Tent, draagbare schuilplaats, bestaande uit een stijf raamwerk bedekt met een flexibele substantie. Tenten worden gebruikt voor een breed scala aan doeleinden, waaronder recreatie, verkenning, militair kampement en openbare bijeenkomsten zoals circussen, religieuze diensten, theatervoorstellingen en tentoonstellingen van planten of vee. Tenten zijn ook de verblijfplaatsen geweest van de meeste nomadische volkeren van de wereld, van oude beschavingen zoals de Assyriërs tot de 20e-eeuwse bedoeïenen van Noord-Afrika en het Midden-Oosten. Amerikaanse Indianen ontwikkelden twee soorten tenten, de conische tipi en de gebogen wickiup, de laatste gemaakt van dunne takken of palen bedekt met schors of dierenhuiden.

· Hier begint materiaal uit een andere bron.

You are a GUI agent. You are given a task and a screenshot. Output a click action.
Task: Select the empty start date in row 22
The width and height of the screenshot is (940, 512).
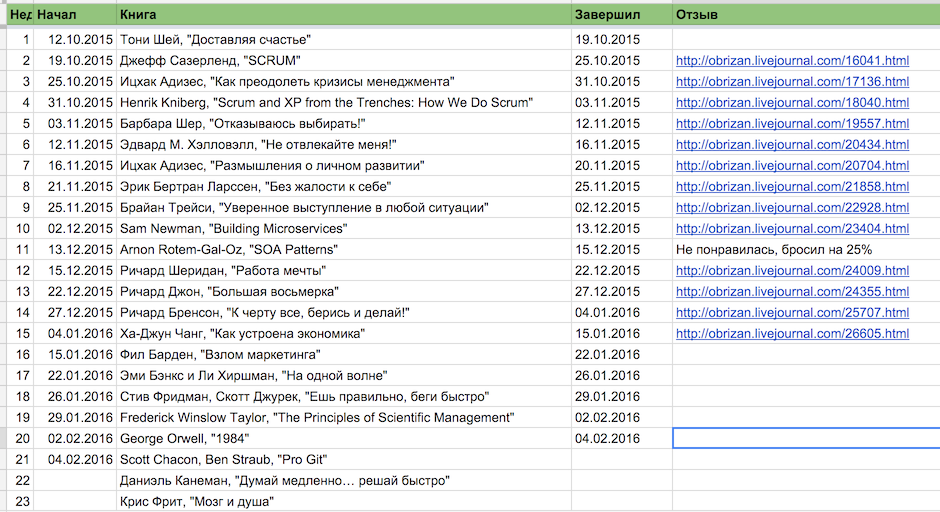[x=74, y=480]
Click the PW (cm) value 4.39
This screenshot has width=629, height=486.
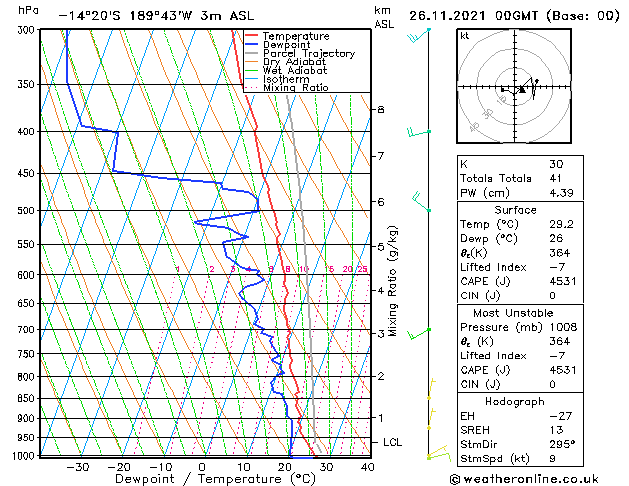pyautogui.click(x=561, y=193)
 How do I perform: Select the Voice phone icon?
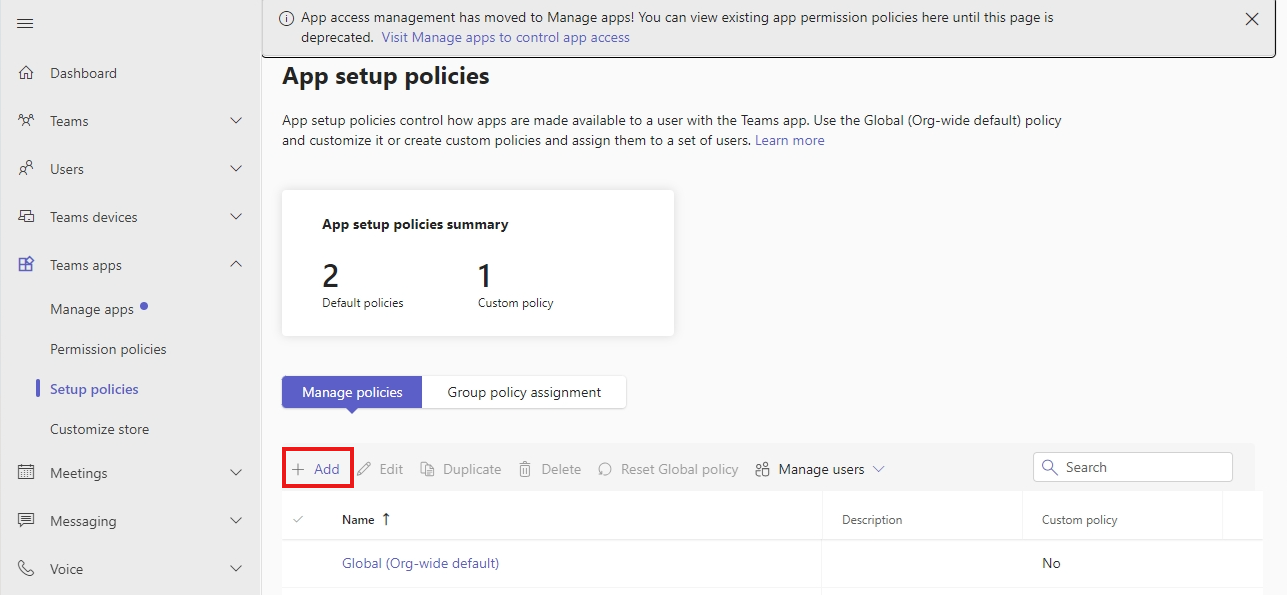click(x=27, y=568)
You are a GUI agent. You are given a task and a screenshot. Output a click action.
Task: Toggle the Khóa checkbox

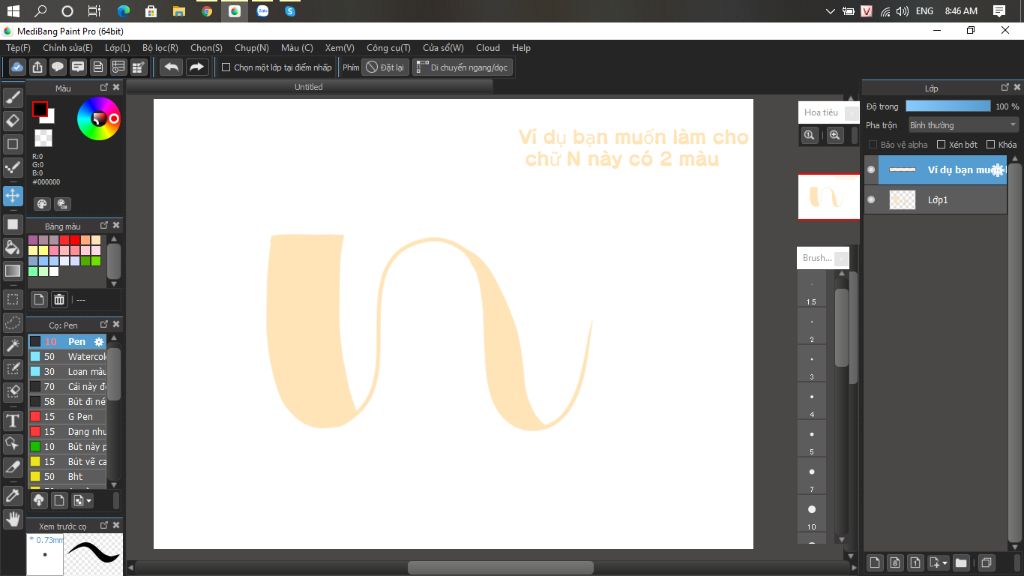(x=991, y=144)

De eenvoudigste vorm van tent is een extreem draagbaar type dat door individuele soldaten in het veld wordt gedragen. Wanneer het is opgericht, bestaat het uit een lage piramide, gevormd door een korte, diagonaal geplaatste paal aan beide uiteinden die twee stukken stof ondersteunt die aan de bovenkant met elkaar zijn verbonden en aan de onderkant in de grond zijn vastgemaakt. Dit is een primitieve vorm van de populaire piramidevormige A-vormige tent. Een lange gemeenschappelijke tent, de conische kloktent, heeft een enkele grote verticale paal in het midden en is cirkelvormig op grondniveau. De
Uitgever: Encyclopedie Britannica, Inc.